Whole numbers include natural numbers and zero: $$\{0, 1, 2, 3, \ldots\}$$.
From our set $$\left\{-9,-\frac{4}{5}, 0,0.25, \sqrt{3}, 9.2, 10\right\}$$, the whole numbers are $$0$$ and $$10$$.
Therefore, the whole numbers are $$\{0, 10\}$$.

**step4** Defining Integers

Integers include whole numbers and their negative counterparts: $$\{\ldots, -3, -2, -1, 0, 1, 2, 3, \ldots\}$$.
From our set $$\left\{-9,-\frac{4}{5}, 0,0.25, \sqrt{3}, 9.2, 10\right\}$$, the integers are $$-9$$, $$0$$, and $$10$$.
Therefore, the integers are $$\{-9, 0, 10\}$$.

**step5** Defining Rational Numbers

Rational numbers are numbers that can be expressed as a fraction $$\frac{p}{q}$$, where $$p$$ and $$q$$ are integers and $$q \neq 0$$. Terminating decimals and repeating decimals are rational numbers.
Let's check each number in our set $$\left\{-9,-\frac{4}{5}, 0,0.25, \sqrt{3}, 9.2, 10\right\}$$:
- $$-9$$ can be written as $$\frac{-9}{1}$$. So, $$-9$$ is rational.
- $$-\frac{4}{5}$$ is already a fraction. So, $$-\frac{4}{5}$$ is rational.
- $$0$$ can be written as $$\frac{0}{1}$$. So, $$0$$ is rational.
- $$0.25$$ can be written as $$\frac{25}{100} = \frac{1}{4}$$. So, $$0.25$$ is rational.
- $$\sqrt{3}$$ is not a perfect square, so it is an irrational number (cannot be expressed as a simple fraction).
- $$9.2$$ can be written as $$\frac{92}{10} = \frac{46}{5}$$. So, $$9.2$$ is rational.
- $$10$$ can be written as $$\frac{10}{1}$$. So, $$10$$ is rational.
Therefore, the rational numbers are $$\left\{-9,-\frac{4}{5}, 0,0.25, 9.2, 10\right\}$$.
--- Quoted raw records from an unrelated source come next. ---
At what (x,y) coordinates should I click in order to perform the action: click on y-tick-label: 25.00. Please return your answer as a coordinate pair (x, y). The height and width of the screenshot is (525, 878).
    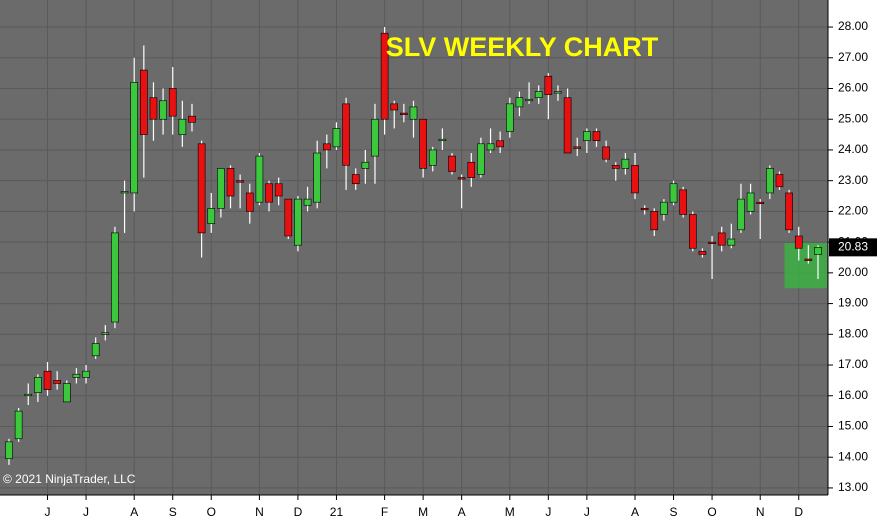
    Looking at the image, I should click on (853, 118).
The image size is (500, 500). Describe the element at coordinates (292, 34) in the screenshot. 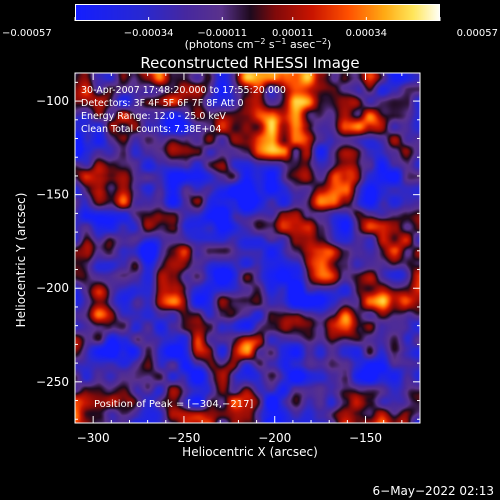

I see `colorbar-tick-label: 0.00011` at that location.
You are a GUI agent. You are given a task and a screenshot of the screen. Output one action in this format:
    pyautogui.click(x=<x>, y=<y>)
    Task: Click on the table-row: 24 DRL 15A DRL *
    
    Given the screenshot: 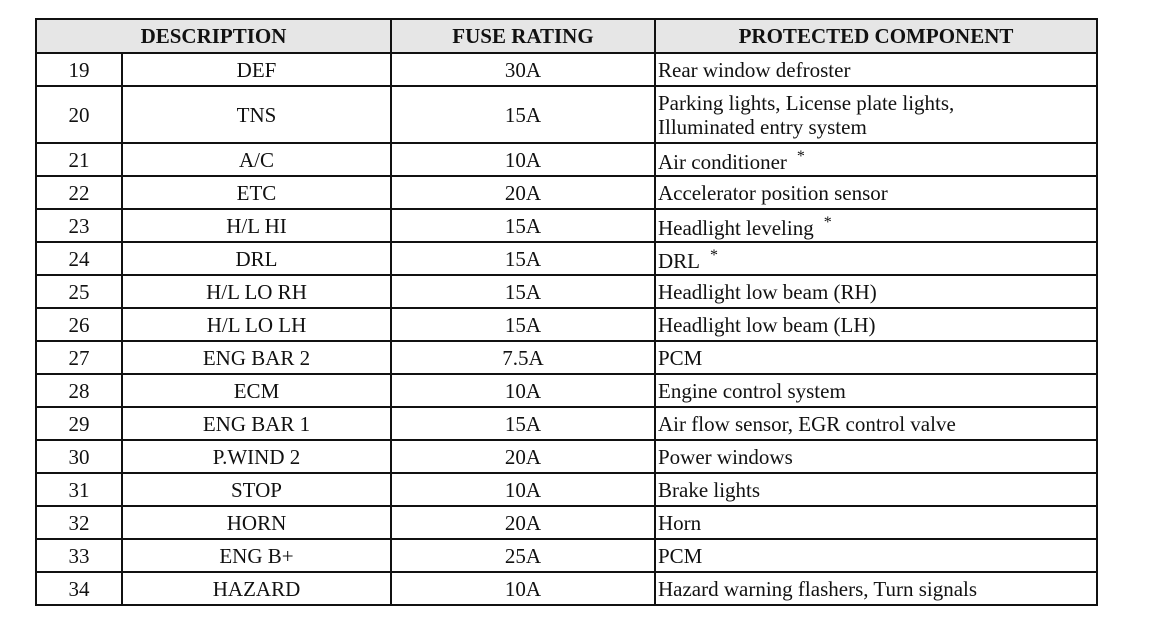 What is the action you would take?
    pyautogui.click(x=566, y=258)
    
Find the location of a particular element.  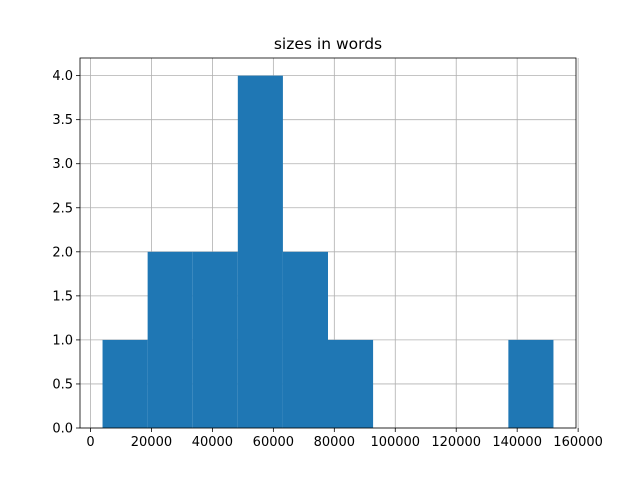

x-tick-label: 140000 is located at coordinates (517, 442).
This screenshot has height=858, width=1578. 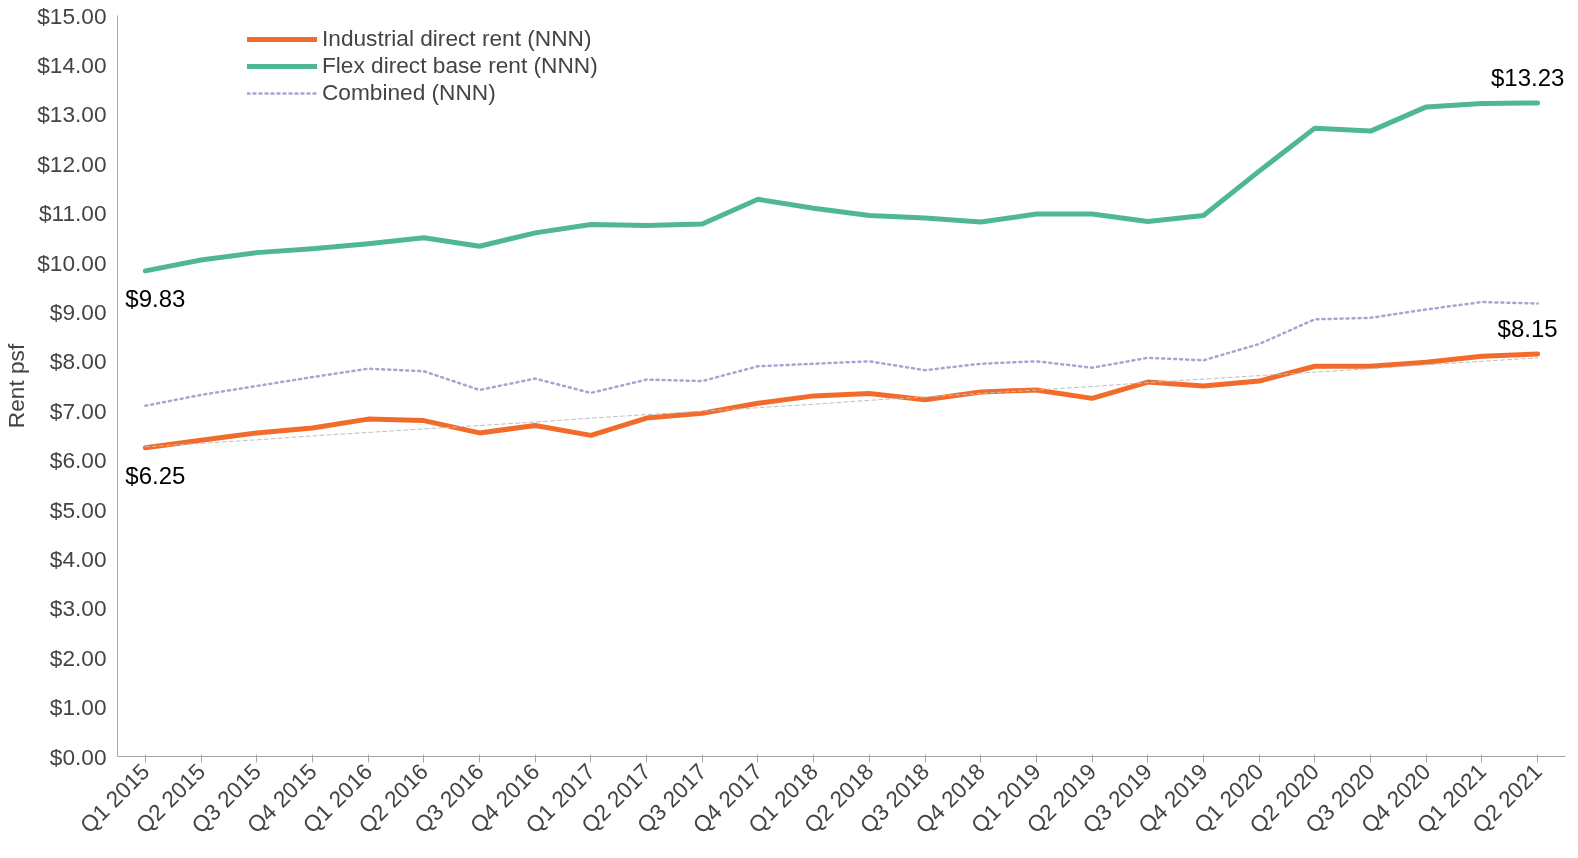 What do you see at coordinates (72, 16) in the screenshot?
I see `y-tick-label: $15.00` at bounding box center [72, 16].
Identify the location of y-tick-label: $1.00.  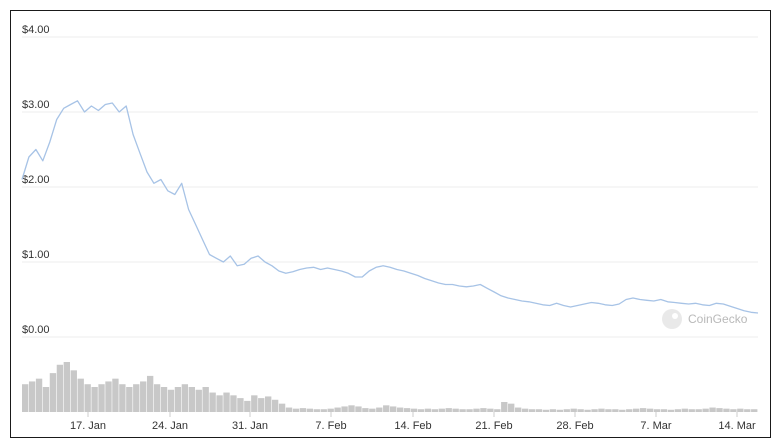
(36, 255).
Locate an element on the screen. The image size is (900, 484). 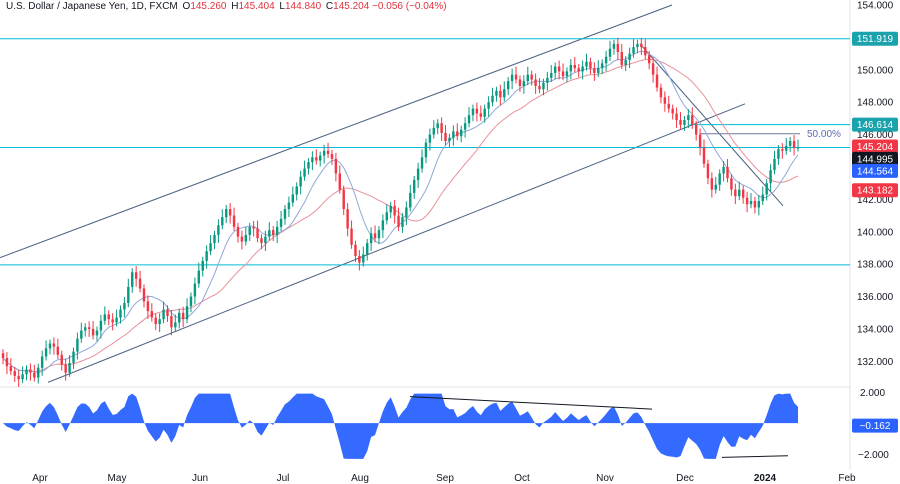
price-label-text: 143.182 is located at coordinates (876, 192).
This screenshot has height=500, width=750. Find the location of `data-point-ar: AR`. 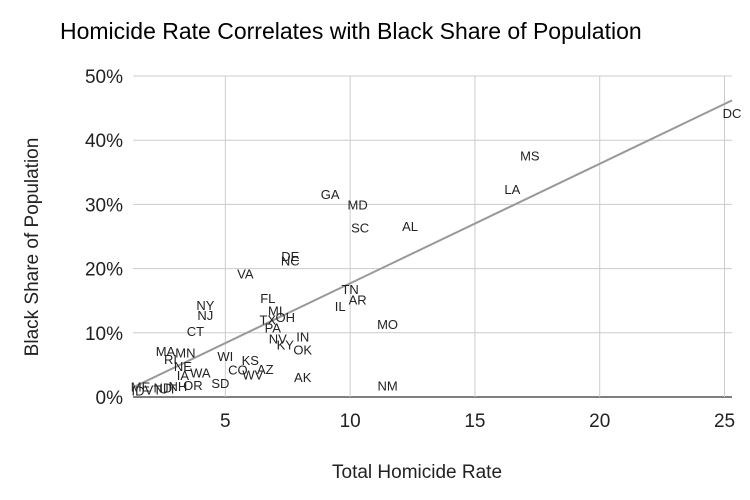

data-point-ar: AR is located at coordinates (358, 300).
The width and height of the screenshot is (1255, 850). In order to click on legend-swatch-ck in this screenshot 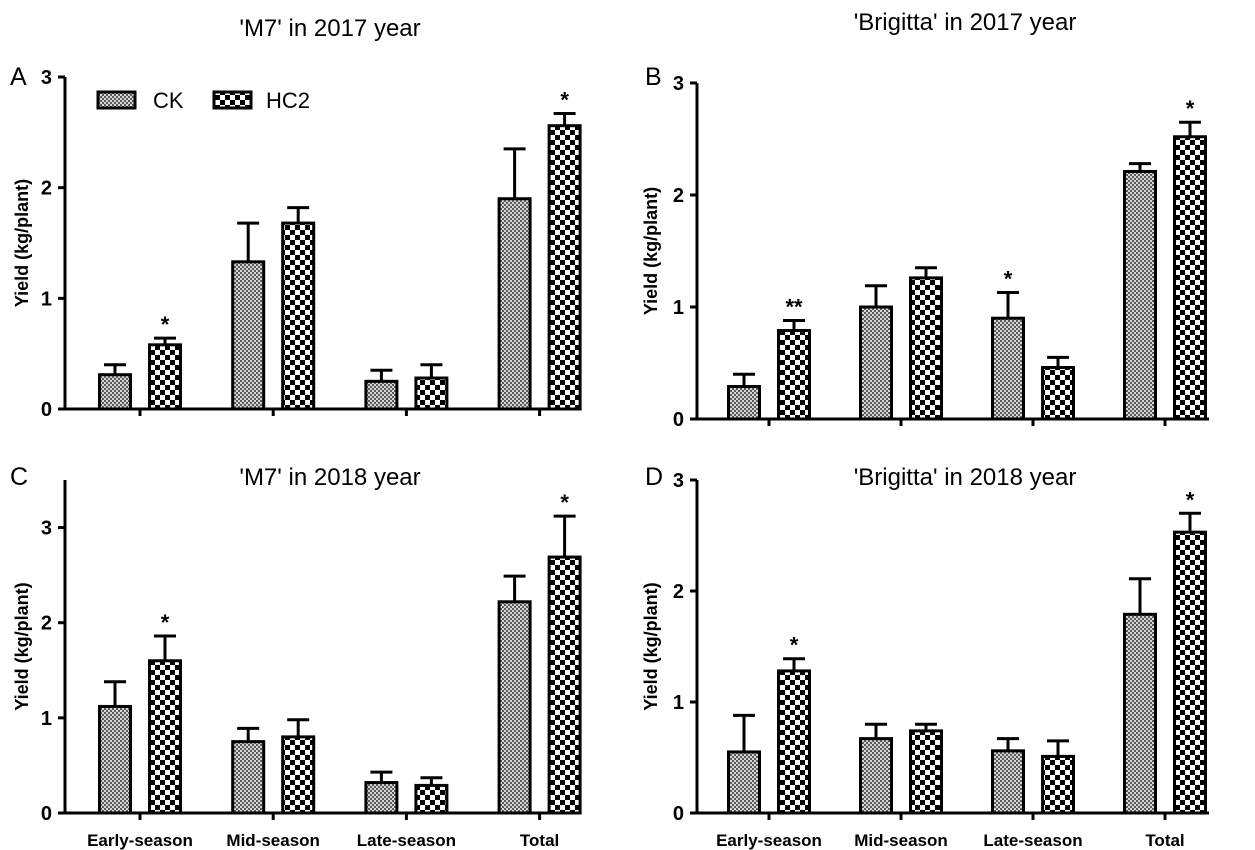, I will do `click(116, 100)`.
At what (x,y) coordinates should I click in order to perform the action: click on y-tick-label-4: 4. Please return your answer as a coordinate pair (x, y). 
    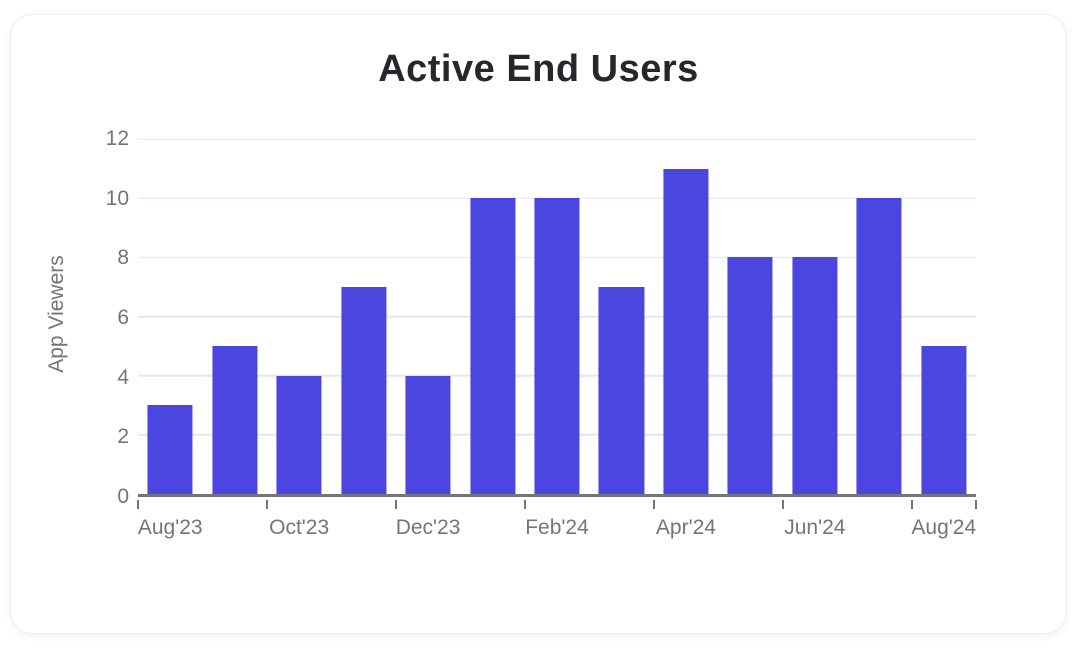
    Looking at the image, I should click on (123, 377).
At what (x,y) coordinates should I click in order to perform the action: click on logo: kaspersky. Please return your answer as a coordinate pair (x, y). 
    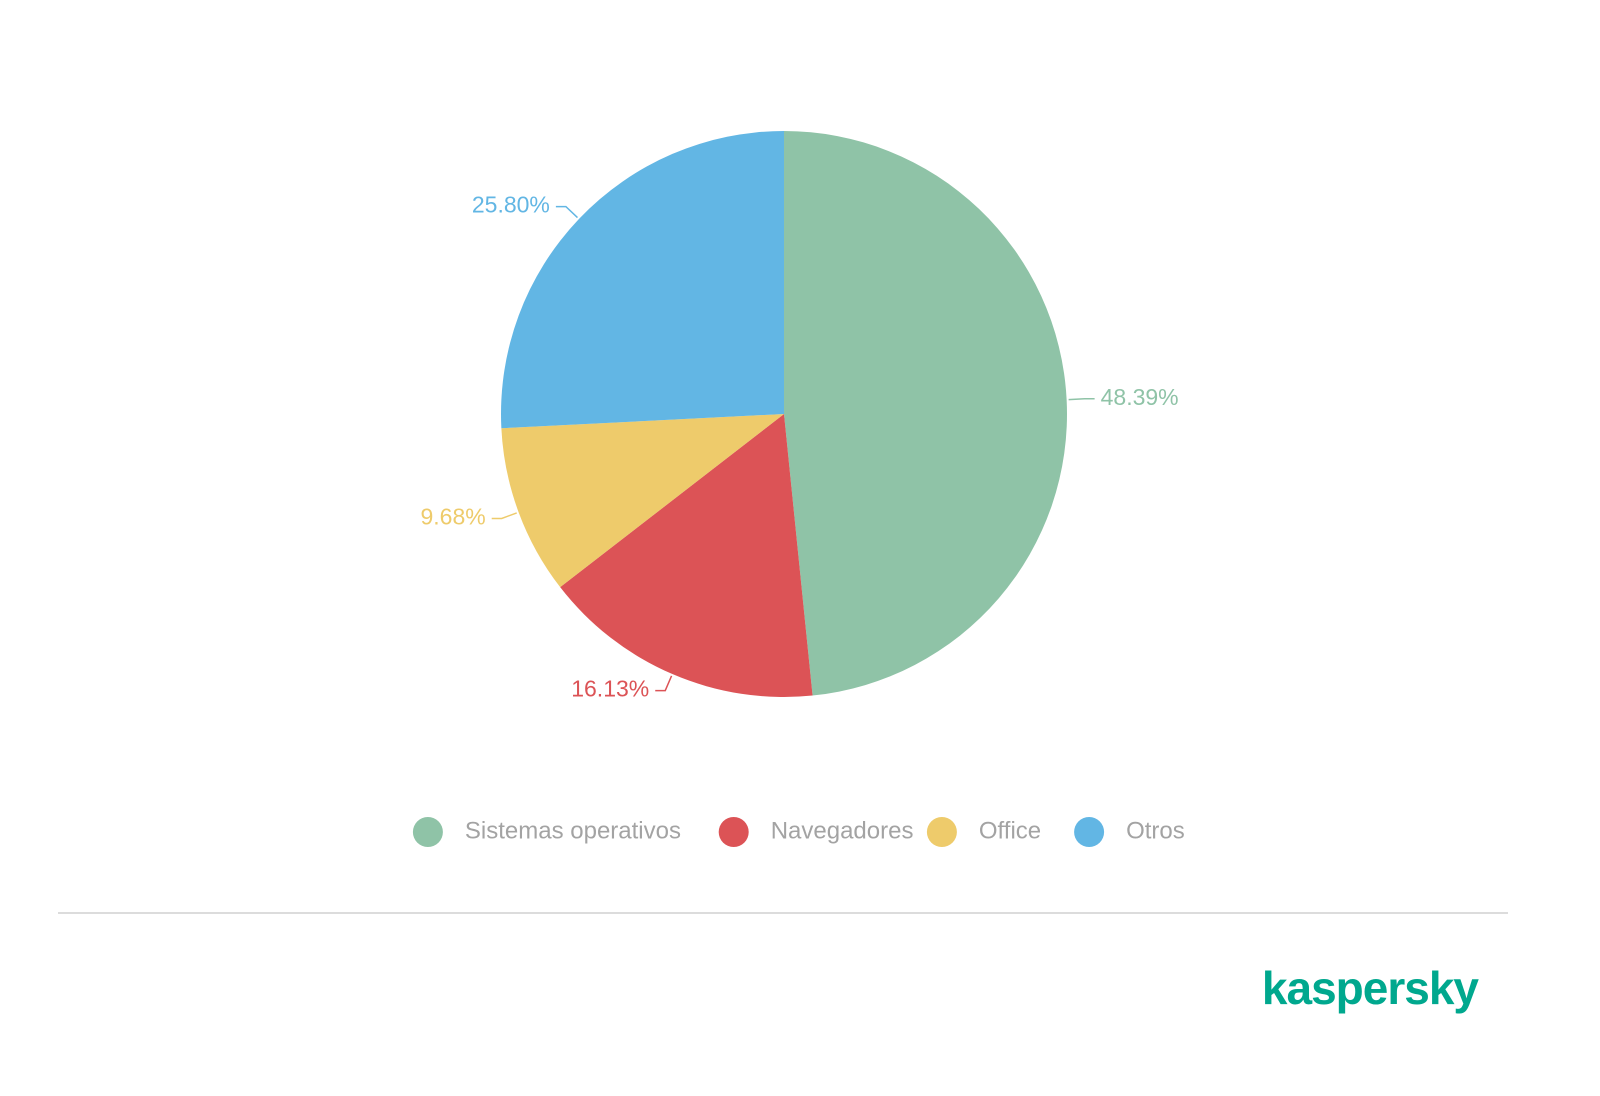
    Looking at the image, I should click on (1370, 988).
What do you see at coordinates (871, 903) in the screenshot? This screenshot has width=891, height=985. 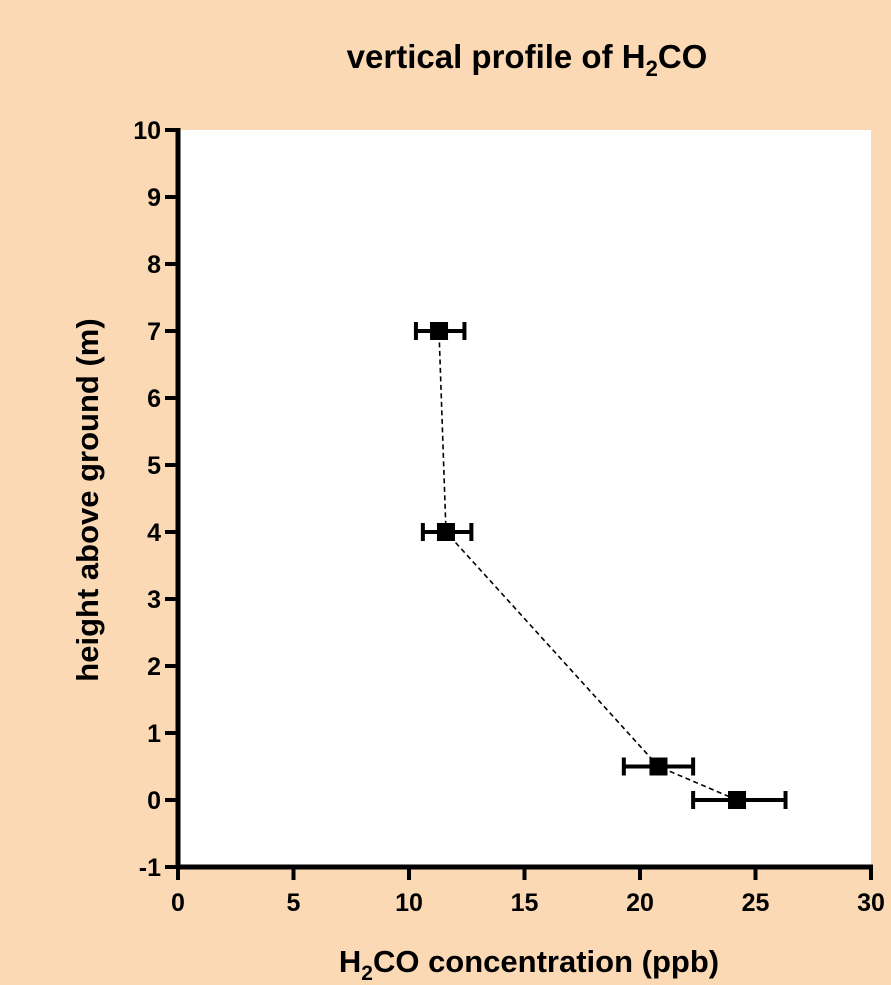 I see `x-tick-label: 30` at bounding box center [871, 903].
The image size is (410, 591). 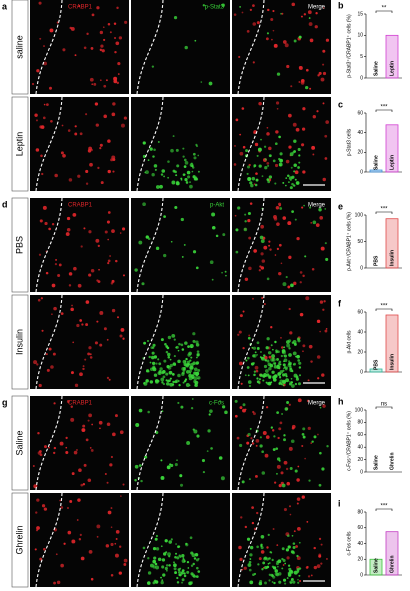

**step6** Defining Irrational Numbers

Irrational numbers are numbers that cannot be expressed as a simple fraction $$\frac{p}{q}$$. Their decimal representation is non-terminating and non-repeating.
From our set $$\left\{-9,-\frac{4}{5}, 0,0.25, \sqrt{3}, 9.2, 10\right\}$$, the only number that fits this description is $$\sqrt{3}$$ because 3 is not a perfect square.
Therefore, the irrational numbers are $$\{\sqrt{3}\}$$.

**step7** Defining Real Numbers

Real numbers include all rational and irrational numbers.
All numbers in the given set are real numbers.
Therefore, the real numbers are $$\left\{-9,-\frac{4}{5}, 0,0.25, \sqrt{3}, 9.2, 10\right\}$$.